The Chronicle of Arbela claims to record the early history of Christianity in Arbela (modern Erbil of northern Iraq), then the capital of Adiabene, from the early second century to the mid-sixth century. It appears to date to the sixth century, though its age and historicity have been disputed. Today, the majority of specialists consider the work to be a modern forgery.

== Narrative ==
The Chronicle of Arbela relates the history of the Assyrian Church of the East in Adiabene, a Neo-Assyrian "northern Mesopotamian province located between the two Zab rivers" in what is modern Iraq.
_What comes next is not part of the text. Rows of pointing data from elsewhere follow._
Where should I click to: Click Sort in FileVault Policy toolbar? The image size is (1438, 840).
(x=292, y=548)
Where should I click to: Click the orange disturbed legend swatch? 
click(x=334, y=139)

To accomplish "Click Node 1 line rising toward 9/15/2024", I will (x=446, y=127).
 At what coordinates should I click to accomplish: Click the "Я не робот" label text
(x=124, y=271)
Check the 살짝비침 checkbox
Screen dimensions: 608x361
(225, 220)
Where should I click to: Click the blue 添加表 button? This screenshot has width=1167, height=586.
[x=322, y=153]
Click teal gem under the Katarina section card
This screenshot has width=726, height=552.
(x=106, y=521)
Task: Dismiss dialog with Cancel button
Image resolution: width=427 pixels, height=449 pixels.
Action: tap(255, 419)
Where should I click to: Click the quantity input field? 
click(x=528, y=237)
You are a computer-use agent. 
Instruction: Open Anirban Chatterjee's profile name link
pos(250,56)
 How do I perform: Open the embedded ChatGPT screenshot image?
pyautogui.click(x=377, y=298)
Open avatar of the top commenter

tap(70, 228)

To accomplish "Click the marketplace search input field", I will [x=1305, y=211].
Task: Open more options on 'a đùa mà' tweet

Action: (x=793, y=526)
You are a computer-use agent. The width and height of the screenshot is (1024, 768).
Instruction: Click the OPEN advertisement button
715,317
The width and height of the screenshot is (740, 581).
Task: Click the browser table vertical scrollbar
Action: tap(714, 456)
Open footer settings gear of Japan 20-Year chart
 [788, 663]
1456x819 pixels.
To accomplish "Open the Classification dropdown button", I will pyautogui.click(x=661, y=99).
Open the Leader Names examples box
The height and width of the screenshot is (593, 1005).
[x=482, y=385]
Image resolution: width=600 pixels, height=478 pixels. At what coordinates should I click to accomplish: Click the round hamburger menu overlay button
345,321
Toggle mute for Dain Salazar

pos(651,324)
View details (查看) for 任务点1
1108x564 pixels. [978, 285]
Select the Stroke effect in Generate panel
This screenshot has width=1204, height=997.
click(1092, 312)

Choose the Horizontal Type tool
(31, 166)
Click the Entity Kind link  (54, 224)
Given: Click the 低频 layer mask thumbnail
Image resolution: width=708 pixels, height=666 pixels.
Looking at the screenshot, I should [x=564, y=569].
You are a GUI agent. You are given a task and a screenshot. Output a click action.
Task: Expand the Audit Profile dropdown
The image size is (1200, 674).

Arbela was an "important junction point on major east-west and north-south caravan routes, and has been an occupied site since remote antiquity."

A short devotional introduction describes the work as a history, in the form of a letter to one Pinhes, chronicling the history of all the Eastern Rite bishops of Adiabene, and its martyrs. According to the Chronicle, the first bishop of Adiabene was Peqida, who was ordained near the beginning of the second century AD by Addai the Apostle. The second bishop was Shemshon, who preached to participants of the festival Shahrabgamud, which included human sacrifice, and converted many to Christianity. Next was Ishaq, who was aided by Raqbakt, the governor of Adiabene, who opposed the "heathens" and contributed to the spread of Christianity into the countryside.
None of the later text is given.